**Source passage:**

--------------------------------

11504 Views 68 Replies 21 Participants Last post by  David Lawson
6
After five years of wandering around before the inevitable '60s 1/32 F 1 race at Las Vegas, I vowed (in public) that I would have my own car this year. Despite having a drawer full of Ferrari, Cooper and BRM bodies, most of which would accomodate a more-or-less conventional motor/chassis set-up, I decided to tackle the Eagle body that I obtained several years ago (a Fitzpatrick glass body)

When I first metioned my concerns about the space inside on a DL some time back, Russell, ever helpful and generous as he is, sent me one of the rare K's motors advising that it was about the only thing that would fit.

Take motor in one hand, body in the other and push them together - hmmmm - not going! - and add some side plates to the motor to form a chassis and it gets worse!

--------------------------------

**Work task A:** In the forum post, what body did the writer decide to tackle?

--------------------------------

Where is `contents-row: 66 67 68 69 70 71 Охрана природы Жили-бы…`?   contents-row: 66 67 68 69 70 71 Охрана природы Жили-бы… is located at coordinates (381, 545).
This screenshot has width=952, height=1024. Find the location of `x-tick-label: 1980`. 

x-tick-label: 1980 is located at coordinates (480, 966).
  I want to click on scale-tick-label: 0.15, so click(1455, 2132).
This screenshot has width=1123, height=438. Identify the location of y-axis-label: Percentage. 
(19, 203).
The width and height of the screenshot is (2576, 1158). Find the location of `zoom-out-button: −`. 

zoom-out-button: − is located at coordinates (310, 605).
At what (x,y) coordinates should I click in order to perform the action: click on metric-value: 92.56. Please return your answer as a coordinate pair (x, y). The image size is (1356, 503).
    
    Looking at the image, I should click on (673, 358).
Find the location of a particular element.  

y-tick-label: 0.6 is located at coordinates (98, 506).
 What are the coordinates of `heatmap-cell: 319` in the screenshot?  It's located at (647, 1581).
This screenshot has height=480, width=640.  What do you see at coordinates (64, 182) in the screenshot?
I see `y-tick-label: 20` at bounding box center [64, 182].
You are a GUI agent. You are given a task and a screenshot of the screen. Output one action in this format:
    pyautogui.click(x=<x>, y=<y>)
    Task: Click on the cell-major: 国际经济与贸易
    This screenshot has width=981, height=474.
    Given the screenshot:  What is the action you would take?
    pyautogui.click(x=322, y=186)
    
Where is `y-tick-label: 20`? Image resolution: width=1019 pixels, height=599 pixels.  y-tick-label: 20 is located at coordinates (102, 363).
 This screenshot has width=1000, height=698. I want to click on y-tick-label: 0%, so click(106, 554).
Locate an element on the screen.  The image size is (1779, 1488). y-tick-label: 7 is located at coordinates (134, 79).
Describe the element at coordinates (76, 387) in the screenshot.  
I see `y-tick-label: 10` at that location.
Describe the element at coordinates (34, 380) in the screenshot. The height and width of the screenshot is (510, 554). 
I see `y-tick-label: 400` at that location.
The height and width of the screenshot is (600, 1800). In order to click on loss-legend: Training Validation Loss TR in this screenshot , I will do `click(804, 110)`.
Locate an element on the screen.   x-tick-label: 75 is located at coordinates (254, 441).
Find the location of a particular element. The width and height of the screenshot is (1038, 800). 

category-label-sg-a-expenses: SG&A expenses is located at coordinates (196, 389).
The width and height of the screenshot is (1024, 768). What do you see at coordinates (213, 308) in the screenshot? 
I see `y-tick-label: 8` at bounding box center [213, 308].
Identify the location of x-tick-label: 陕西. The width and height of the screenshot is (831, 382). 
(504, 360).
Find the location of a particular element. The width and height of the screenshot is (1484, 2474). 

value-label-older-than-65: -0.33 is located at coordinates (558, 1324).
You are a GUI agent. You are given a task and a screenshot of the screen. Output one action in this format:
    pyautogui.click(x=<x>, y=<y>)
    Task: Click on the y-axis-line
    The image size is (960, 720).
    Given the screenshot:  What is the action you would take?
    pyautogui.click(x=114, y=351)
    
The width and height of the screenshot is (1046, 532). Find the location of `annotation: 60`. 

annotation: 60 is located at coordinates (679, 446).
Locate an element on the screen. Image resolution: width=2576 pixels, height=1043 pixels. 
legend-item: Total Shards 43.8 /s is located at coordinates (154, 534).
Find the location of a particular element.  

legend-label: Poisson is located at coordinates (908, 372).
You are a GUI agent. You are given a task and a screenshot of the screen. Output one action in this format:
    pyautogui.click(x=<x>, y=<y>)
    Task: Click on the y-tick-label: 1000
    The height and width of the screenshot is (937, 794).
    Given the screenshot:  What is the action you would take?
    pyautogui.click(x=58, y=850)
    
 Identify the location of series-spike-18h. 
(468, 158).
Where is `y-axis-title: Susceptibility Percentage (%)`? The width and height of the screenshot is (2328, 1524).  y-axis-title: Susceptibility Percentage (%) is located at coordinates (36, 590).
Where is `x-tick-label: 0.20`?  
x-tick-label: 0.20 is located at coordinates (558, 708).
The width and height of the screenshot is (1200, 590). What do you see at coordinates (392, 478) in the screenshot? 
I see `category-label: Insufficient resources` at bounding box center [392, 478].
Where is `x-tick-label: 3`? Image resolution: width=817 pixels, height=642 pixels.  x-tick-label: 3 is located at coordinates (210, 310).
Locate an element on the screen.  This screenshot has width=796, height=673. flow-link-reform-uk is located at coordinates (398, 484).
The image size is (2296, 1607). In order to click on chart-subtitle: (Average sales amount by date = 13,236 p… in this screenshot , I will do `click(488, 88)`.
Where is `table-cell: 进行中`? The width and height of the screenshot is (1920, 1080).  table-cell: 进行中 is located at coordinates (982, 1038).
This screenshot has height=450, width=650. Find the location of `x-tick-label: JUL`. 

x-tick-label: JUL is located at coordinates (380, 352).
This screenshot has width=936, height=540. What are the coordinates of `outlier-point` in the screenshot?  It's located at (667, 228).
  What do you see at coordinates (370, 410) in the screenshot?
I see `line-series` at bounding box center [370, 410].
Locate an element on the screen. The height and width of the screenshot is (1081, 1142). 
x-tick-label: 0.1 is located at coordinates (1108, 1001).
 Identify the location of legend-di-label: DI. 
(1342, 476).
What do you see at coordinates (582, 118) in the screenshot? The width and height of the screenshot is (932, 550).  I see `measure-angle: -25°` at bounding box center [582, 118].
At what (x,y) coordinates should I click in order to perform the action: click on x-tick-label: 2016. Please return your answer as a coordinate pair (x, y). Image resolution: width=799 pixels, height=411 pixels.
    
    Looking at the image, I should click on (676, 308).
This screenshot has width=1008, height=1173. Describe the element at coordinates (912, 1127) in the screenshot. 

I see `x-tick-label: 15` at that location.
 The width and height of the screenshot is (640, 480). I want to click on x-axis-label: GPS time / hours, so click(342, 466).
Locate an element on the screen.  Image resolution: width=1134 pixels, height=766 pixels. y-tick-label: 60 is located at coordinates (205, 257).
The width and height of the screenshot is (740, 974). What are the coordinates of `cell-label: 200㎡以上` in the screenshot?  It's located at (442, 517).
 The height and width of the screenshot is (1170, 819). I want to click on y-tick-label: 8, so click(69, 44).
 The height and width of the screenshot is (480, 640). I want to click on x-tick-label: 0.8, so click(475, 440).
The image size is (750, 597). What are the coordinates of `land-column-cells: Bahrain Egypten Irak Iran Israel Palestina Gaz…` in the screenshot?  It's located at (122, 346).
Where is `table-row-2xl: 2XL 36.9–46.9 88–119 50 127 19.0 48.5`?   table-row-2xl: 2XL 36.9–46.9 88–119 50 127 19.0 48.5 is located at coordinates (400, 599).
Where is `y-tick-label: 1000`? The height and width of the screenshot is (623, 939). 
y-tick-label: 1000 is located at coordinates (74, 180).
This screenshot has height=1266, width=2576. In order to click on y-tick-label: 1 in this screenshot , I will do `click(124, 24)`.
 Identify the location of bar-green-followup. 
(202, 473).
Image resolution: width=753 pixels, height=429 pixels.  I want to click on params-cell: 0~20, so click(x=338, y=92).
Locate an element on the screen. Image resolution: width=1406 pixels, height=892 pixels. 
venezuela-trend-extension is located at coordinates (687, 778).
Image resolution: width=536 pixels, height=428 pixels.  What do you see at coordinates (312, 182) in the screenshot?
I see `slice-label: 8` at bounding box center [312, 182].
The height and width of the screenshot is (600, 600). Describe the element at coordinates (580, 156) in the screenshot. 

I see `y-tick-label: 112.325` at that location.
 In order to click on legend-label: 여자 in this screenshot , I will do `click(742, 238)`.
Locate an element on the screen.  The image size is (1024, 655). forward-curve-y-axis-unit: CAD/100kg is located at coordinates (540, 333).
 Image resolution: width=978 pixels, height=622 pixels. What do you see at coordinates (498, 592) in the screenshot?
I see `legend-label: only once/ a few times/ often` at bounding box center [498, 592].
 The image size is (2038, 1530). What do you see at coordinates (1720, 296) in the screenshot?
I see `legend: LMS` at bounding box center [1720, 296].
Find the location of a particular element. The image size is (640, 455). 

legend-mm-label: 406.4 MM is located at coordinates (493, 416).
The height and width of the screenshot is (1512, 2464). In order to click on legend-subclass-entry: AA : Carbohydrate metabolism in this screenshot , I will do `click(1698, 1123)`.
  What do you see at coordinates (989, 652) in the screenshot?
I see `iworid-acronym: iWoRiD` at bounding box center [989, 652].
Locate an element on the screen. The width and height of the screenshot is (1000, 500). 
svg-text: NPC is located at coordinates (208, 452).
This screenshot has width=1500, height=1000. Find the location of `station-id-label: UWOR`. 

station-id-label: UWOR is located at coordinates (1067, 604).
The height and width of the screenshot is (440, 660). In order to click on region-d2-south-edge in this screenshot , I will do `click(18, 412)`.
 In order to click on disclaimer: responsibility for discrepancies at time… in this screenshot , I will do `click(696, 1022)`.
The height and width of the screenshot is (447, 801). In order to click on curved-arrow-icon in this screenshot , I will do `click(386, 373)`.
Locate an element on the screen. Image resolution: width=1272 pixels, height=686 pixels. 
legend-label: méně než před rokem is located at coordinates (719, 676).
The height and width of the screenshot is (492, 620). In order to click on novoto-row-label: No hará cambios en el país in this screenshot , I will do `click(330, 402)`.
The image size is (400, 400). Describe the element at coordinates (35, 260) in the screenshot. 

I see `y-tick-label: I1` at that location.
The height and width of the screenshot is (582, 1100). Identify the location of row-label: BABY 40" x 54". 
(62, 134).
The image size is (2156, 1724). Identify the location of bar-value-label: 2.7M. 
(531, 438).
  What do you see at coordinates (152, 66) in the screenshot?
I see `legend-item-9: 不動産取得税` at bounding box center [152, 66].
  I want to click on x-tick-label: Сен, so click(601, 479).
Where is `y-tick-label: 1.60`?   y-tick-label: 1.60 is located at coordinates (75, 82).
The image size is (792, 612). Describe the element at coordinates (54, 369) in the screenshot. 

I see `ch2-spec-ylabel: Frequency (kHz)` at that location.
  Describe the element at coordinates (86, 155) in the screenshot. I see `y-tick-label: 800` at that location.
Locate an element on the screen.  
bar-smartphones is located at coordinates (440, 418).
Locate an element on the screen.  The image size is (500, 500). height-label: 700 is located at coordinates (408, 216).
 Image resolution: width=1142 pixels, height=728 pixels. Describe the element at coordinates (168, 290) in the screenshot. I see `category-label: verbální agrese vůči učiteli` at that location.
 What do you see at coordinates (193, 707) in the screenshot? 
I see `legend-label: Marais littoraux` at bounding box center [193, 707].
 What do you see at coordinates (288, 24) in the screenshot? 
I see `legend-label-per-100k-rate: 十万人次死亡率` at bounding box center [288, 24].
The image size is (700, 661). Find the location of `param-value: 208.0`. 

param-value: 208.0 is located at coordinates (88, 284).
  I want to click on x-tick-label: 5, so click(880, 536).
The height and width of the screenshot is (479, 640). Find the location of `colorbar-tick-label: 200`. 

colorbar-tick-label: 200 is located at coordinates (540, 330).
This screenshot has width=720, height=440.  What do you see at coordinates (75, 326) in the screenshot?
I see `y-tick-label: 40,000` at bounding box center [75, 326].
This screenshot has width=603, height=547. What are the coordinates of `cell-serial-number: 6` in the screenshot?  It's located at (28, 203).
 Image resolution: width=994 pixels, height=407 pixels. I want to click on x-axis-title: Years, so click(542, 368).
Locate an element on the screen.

--------------------------------

**Work task B:** Copy the rows word for word, from the first row through the line containing "zoom-out-button: − is", both included.

**Expected output A:** The Eagle body, a Fitzpatrick glass body obtained several years earlier.

**Expected output B:**
Where is `contents-row: 66 67 68 69 70 71 Охрана природы Жили-бы…`?   contents-row: 66 67 68 69 70 71 Охрана природы Жили-бы… is located at coordinates (381, 545).
This screenshot has width=952, height=1024. Find the location of `x-tick-label: 1980`. 

x-tick-label: 1980 is located at coordinates (480, 966).
  I want to click on scale-tick-label: 0.15, so click(1455, 2132).
This screenshot has width=1123, height=438. Identify the location of y-axis-label: Percentage. 
(19, 203).
The width and height of the screenshot is (2576, 1158). Find the location of `zoom-out-button: −`. 

zoom-out-button: − is located at coordinates (310, 605).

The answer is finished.